• [THE TASK]
In the data that follows, find the line with "The image size is (1414, 734)."; transcribe it, every later line up to the one with "Decrease the Časový", and that line as well, exactly and with no others.

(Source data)
_ _ _
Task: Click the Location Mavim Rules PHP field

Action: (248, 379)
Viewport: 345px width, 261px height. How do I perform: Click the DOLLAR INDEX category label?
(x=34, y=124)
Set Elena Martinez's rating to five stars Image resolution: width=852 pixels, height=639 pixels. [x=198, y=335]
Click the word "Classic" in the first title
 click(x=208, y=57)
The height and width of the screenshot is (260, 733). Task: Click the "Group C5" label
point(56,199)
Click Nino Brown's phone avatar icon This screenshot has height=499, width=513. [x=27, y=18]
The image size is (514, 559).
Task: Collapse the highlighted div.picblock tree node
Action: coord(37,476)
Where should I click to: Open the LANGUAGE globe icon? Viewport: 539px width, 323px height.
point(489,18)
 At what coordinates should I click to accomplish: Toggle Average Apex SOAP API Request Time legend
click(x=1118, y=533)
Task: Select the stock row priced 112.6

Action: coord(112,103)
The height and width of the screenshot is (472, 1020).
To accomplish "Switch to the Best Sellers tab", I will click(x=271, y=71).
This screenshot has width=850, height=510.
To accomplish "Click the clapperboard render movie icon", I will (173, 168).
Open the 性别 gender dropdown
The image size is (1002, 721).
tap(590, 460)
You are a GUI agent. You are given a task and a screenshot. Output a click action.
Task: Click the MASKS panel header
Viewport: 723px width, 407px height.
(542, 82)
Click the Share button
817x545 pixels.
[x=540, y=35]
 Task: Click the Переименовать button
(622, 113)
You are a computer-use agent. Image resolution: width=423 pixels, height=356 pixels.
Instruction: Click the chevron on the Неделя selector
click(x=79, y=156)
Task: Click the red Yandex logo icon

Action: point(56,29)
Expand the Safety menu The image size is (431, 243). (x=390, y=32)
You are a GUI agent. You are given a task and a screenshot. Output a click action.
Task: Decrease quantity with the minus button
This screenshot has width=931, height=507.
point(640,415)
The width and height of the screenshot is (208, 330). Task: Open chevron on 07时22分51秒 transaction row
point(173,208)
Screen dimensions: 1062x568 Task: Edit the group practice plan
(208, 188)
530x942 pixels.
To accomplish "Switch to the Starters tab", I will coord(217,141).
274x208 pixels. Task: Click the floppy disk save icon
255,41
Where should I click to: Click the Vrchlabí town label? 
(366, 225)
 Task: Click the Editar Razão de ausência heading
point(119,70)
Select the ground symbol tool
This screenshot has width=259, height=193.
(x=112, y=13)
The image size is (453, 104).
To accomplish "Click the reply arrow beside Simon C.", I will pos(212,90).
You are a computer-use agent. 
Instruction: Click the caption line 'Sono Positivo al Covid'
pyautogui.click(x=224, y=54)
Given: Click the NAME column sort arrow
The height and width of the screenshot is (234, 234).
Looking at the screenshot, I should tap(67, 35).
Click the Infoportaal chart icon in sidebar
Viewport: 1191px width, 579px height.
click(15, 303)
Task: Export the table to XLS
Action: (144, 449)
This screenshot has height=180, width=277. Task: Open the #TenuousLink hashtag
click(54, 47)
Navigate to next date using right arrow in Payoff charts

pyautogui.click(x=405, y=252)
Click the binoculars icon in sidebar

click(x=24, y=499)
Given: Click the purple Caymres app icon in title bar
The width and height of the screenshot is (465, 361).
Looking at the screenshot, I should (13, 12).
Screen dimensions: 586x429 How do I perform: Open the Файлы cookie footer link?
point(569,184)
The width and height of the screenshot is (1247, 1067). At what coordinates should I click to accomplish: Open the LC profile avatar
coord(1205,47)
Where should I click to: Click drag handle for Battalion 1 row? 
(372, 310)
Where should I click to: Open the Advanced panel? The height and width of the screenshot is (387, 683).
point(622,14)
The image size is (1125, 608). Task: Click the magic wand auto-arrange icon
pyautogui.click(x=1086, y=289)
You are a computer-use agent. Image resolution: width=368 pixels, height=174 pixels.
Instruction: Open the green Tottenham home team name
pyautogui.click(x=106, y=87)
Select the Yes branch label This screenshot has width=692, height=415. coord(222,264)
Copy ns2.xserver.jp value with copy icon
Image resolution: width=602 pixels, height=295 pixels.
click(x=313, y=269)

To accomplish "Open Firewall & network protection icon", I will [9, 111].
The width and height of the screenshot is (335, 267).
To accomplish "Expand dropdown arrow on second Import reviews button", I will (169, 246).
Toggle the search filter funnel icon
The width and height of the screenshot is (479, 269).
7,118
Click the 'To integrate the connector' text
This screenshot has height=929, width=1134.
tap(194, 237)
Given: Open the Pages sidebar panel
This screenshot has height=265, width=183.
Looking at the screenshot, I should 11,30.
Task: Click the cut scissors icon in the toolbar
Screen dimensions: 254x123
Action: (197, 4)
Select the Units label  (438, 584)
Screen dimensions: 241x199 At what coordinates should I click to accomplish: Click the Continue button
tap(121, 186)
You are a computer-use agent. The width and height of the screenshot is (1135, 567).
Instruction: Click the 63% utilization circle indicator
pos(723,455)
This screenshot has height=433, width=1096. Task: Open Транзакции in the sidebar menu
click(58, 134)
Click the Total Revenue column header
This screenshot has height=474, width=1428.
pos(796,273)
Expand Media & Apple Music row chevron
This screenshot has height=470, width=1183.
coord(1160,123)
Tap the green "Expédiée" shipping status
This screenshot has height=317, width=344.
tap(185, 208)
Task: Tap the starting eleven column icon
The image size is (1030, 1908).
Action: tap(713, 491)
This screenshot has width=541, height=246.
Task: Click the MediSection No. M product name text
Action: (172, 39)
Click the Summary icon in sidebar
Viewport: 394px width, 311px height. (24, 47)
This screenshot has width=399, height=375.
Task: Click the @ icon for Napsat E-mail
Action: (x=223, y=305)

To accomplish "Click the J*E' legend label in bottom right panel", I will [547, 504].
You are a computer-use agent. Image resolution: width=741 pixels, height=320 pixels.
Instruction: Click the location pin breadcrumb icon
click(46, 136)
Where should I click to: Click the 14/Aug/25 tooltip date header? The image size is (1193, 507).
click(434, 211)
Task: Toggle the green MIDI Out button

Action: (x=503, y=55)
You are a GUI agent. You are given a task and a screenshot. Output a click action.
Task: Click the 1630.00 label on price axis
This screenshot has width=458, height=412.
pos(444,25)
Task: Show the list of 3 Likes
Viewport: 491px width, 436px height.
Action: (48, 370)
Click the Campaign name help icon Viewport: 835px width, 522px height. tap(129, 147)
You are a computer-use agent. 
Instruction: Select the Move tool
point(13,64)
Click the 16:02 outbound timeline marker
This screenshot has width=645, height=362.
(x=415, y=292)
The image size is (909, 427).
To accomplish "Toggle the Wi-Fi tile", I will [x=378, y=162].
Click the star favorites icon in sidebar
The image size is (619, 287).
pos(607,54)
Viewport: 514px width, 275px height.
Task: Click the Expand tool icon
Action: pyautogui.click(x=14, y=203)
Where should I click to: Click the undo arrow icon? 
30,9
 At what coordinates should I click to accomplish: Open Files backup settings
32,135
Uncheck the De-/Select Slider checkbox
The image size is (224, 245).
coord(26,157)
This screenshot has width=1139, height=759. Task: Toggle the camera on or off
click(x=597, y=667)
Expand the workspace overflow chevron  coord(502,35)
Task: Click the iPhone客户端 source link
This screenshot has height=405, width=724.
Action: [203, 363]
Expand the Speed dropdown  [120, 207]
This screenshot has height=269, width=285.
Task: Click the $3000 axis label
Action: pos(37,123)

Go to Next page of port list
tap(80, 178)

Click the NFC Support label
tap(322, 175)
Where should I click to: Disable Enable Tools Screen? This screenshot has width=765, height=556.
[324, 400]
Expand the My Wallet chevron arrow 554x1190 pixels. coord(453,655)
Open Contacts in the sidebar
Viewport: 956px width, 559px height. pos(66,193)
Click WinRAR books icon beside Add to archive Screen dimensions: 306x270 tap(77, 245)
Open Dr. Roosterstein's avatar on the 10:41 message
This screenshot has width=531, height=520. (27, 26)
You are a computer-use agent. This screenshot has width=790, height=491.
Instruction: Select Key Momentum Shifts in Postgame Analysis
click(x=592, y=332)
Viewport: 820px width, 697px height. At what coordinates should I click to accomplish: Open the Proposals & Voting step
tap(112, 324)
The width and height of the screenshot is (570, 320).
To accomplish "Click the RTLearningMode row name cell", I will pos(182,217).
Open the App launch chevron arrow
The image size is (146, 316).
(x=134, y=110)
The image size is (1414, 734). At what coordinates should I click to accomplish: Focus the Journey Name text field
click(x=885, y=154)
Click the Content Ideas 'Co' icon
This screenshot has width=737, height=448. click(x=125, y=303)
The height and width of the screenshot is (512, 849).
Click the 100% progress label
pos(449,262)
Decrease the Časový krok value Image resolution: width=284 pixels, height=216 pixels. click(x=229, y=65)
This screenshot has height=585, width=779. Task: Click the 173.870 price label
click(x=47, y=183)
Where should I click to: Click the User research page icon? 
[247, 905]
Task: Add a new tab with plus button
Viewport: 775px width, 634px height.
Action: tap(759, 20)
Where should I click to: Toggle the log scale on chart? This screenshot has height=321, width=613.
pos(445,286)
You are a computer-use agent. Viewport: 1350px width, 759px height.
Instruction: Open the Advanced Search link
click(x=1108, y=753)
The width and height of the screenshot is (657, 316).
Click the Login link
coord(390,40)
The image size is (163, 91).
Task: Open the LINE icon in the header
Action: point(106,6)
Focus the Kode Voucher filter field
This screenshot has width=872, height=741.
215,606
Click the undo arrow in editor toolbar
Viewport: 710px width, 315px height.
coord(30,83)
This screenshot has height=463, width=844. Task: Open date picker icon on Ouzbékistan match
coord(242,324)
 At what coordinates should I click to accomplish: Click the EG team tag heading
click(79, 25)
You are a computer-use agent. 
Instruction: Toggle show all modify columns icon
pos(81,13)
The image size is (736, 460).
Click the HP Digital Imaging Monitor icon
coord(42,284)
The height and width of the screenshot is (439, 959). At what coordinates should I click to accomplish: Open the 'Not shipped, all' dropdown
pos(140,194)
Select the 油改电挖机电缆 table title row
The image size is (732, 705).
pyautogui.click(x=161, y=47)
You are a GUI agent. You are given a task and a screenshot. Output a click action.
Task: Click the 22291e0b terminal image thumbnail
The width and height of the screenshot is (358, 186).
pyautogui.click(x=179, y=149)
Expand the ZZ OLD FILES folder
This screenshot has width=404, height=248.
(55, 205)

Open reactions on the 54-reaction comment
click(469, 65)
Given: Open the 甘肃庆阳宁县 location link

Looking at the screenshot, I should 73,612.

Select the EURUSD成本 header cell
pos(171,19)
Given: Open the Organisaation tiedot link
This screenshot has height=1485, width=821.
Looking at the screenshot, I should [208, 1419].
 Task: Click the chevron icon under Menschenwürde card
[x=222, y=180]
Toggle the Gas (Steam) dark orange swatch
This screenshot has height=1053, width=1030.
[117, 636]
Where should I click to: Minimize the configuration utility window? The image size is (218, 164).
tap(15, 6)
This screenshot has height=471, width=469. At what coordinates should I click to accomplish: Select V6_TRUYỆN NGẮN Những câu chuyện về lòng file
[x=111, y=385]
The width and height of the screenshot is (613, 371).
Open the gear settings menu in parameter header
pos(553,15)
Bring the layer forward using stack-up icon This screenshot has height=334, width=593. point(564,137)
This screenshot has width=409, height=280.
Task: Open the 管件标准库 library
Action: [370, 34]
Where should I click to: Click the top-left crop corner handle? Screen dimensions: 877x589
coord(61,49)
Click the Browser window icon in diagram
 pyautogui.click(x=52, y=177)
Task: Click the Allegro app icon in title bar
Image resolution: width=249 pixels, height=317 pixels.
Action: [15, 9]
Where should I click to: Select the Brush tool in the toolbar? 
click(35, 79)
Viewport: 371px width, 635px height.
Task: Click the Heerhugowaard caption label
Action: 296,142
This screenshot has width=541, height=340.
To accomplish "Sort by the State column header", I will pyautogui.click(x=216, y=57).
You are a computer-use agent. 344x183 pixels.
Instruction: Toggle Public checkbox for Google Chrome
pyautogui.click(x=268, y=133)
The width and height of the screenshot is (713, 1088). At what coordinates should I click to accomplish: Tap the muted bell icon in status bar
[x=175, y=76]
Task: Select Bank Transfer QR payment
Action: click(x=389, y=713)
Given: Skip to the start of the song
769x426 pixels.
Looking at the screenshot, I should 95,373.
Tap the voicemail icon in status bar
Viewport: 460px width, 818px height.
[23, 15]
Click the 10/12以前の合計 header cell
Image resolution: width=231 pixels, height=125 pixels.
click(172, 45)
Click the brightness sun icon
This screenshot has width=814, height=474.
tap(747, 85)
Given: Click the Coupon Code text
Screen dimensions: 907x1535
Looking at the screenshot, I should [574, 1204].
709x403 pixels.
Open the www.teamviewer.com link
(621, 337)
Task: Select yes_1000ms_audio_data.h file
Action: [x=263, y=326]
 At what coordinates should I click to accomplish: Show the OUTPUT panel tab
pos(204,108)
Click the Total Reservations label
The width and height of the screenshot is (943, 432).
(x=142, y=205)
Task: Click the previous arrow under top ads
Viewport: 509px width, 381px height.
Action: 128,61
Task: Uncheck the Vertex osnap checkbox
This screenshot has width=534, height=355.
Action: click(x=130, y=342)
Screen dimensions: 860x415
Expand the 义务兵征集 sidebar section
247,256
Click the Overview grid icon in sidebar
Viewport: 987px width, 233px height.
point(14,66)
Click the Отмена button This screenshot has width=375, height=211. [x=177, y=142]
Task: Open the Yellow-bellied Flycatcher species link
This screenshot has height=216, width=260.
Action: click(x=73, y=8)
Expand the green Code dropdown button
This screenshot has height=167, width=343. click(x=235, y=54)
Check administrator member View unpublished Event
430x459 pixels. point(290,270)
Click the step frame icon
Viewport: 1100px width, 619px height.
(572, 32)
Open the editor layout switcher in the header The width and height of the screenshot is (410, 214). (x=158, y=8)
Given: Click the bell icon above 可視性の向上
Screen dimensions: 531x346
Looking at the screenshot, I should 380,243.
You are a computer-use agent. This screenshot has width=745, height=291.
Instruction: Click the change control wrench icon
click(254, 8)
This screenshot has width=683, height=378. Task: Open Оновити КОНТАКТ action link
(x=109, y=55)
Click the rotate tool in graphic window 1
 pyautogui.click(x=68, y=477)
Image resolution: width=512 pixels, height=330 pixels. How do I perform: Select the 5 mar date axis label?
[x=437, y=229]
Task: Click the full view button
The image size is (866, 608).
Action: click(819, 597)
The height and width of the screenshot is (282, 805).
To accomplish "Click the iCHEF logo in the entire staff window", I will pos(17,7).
_ _ _
• [RESPONSE]
The image size is (1414, 734). At what coordinates should I click to accomplish: Focus the Journey Name text field
click(x=885, y=154)
Click the Content Ideas 'Co' icon
This screenshot has width=737, height=448. click(x=125, y=303)
The height and width of the screenshot is (512, 849).
Click the 100% progress label
pos(449,262)
Decrease the Časový krok value Image resolution: width=284 pixels, height=216 pixels. click(x=229, y=65)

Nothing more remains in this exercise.